A 71-year-old woman jailed for $347,000 of welfare fraud claims she was subject to domestic violence and her former husband was the one who had used the money.
Defence counsel Linda Drummond said police records showed domestic violence call-outs to the household of Pauline Urana Lowen and her former husband.
She told Judge John Macdonald at the Christchurch District Court sentencing: “Notwithstanding that she was signing the documents and providing them to the Ministry of Social Development, she was not the one who in the end had control of the money. She was financially controlled by her husband and he was the one who used it.”
Lowen, also known as Mundy and Williams – pleaded guilty to five charges last year. Two were representative charges covering dozens of individual offences stretching over nearly 20 years.
She had received benefits but did not tell the MSD of changes in her circumstances relating to her relationship status – she lived in a marriage-type relationship and then got married – nor about getting work for the Canterbury District Health Board in 2008.
She was not detected by data matching because she was working under a different IRD number than the one she used for benefit purposes. She also gave a different birth date.
She submitted 49 forms to the MSD over 20 years that contained false details about her relationship status, her work, and her income and assets.
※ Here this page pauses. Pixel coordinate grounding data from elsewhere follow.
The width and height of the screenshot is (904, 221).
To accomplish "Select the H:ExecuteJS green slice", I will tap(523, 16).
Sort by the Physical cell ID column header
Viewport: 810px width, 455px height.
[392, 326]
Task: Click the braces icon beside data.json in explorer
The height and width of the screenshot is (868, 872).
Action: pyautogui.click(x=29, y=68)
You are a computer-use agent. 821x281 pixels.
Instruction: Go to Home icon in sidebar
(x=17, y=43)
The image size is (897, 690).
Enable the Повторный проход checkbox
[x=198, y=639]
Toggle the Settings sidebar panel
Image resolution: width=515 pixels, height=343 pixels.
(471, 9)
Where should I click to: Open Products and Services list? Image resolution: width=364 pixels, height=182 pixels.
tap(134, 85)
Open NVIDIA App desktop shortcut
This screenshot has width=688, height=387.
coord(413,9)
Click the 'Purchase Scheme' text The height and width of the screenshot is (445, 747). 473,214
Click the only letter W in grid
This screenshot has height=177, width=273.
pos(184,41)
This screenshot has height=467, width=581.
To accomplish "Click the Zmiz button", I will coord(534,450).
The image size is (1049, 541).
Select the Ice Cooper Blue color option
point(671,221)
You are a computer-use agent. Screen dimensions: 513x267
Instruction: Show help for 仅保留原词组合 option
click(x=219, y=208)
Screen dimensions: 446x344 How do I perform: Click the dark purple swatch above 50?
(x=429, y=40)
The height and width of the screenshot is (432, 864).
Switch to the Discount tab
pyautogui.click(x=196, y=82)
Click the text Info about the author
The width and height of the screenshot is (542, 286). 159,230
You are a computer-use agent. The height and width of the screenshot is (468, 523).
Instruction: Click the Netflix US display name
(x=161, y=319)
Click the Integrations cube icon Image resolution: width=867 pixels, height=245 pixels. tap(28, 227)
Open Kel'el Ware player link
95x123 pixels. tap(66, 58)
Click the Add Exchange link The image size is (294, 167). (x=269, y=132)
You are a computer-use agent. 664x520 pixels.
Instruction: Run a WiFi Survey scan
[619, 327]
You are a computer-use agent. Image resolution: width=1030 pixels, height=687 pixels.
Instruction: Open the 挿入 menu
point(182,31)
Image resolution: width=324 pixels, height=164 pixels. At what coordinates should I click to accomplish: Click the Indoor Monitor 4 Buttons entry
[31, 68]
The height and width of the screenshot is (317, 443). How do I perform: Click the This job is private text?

Since her arrest, the Ministry has seized the couple’s property and sold it for a return of $154,000. The former husband was also assessed as having a debt to the Ministry but some of the proceeds of the sale would go towards Lowen’s reparations.
The prosecution said the Ministry believed the former husband was not directly involved and he had not been charged with the welfare frauds.
The Ministry said domestic violence could be taken into account where the abuse impacted on the offending, but Lowen had not provided any evidence that violence or abuse had materially contributed to the offending.
Judge Macdonald noted that the former husband had not been charged, and had no chance to reply to the allegations. He told Lowen: “I am hesitant to make any allowance for the role your former partner may or may not have played in the offending.”
After making allowances for the money recovered for the sale of the property, and Lowen’s age and failing health, he jailed her for two years three months, which was outside the range where home detention could be considered.